Steinbeck employs repeated symbols, motifs, and narrative moments to connect each intercalary chapter to neighboring story chapters, making them integrative rather than disruptive, thus reinforcing the novel's main themes. The land turtle in the vivid, emblematic Chapter 3 is encountered by Tom Joad in Chapter 4, and a used-car salesman's monologue precedes the Joads' truck purchase for westward travel. Similarly, the Joads' job hunt in California follows a migrant labor history there.
Steinbeck recognized readers' need to understand the novel's larger social import. The roaming families' anguish and subjugation by dominant powers constituted a vast crisis. He worried readers might miss this pressing, abstract issue without empathizing via one family's trials. Yet he avoided portraying the Joads' hardships as unique. Intercalary chapters strike equilibrium, enabling Steinbeck to merge concrete social details and poetic elements into a tale voicing universal human truths.

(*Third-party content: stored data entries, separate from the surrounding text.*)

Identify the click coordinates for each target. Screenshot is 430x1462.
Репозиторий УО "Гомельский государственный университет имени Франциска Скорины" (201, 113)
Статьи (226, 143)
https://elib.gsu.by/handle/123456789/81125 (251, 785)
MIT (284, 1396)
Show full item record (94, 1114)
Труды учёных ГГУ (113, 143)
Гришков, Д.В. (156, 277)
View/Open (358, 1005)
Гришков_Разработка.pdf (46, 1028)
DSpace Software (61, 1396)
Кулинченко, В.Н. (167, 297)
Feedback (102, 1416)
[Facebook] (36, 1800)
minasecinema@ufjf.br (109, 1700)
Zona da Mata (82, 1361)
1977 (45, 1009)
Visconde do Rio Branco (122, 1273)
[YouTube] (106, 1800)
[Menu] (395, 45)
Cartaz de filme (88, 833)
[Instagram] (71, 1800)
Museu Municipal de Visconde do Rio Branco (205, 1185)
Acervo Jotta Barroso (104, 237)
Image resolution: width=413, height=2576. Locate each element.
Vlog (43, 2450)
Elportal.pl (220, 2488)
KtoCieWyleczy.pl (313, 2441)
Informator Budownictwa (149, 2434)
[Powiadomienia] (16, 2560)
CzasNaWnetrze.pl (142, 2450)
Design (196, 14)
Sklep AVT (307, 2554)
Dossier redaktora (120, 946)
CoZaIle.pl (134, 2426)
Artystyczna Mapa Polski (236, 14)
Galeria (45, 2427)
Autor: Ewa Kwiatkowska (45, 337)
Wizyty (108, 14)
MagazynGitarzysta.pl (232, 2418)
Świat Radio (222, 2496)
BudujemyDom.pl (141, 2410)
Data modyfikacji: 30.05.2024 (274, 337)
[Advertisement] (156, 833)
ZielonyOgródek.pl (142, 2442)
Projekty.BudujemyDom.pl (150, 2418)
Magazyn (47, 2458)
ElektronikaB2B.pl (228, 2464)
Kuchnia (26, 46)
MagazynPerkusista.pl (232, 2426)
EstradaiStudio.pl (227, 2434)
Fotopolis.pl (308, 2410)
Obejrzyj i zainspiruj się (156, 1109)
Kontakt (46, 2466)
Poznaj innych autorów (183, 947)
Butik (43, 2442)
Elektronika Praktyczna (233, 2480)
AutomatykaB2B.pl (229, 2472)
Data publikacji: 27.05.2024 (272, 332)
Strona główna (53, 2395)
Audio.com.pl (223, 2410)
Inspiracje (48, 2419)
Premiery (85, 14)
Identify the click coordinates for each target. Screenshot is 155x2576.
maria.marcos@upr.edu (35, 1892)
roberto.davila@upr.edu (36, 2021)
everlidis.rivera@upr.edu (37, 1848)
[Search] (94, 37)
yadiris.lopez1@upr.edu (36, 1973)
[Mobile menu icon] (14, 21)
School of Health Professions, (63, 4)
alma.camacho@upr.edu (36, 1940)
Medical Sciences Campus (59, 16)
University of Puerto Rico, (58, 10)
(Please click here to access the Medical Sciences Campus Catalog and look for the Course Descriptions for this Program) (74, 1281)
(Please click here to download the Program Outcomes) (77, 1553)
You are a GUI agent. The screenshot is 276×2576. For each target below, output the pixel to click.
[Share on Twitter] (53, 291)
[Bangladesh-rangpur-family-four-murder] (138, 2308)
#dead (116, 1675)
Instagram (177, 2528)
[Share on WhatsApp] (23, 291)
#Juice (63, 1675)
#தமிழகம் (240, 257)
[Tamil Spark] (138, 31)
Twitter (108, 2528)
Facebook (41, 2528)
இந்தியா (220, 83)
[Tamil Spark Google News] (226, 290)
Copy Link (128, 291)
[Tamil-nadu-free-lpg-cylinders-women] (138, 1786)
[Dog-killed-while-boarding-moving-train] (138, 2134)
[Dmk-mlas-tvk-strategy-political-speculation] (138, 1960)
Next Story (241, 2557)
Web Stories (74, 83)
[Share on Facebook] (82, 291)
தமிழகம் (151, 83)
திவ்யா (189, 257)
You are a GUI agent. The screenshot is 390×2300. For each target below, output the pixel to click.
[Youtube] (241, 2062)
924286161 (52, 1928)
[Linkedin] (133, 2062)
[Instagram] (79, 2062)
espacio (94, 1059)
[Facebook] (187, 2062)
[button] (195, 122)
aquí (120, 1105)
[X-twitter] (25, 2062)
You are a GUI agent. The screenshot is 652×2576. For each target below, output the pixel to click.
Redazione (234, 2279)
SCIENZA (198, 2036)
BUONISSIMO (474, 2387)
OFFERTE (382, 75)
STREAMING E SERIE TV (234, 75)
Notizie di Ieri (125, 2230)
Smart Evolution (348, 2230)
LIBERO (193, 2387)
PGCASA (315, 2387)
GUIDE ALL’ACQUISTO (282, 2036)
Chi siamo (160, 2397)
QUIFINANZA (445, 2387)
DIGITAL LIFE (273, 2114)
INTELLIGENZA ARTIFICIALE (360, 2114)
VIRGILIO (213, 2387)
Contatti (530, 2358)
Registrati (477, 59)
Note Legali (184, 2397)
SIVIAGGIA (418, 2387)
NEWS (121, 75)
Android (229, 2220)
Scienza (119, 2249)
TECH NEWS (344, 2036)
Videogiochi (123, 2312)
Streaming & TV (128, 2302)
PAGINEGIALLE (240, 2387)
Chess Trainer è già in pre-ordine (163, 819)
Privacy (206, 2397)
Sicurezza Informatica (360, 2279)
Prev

Steinbeck's Social Philosophy
Steinbeck's social philosophy in The Grapes of Wrath proves intricate and partially inconsistent. The core theory, voiced by Jim Casy, embodied by Ma Joad, and embraced by Tom Joad, urges the "little people"—the poor and uprooted—to unite for strength against profit-driven owners. This view posits human endurance relies on collective solidarity and joint effort. The novel develops this via enlightening the downtrodden through unions and strikes as means of communal resistance and reform.On paper, Steinbeck's ideas echo Lenin and Marx's socialism, yet bear evident American influences. Jim Casy renders Emerson's Oversoul in plain speech, seeing all souls as one vast entity. Contrasts between living land and lifeless machines evoke Jeffersonian agrarianism, stressing humanity's soil bond for life's persistence. Ma and Tom's practical responses to hardship reflect Henry James's pragmatism, where ideas' worth lies in outcomes. Casy's "maybe it's all men an' all women we love" captures humanism, embracing all humanity and mass democracy as in Walt Whitman and Carl Sandburg.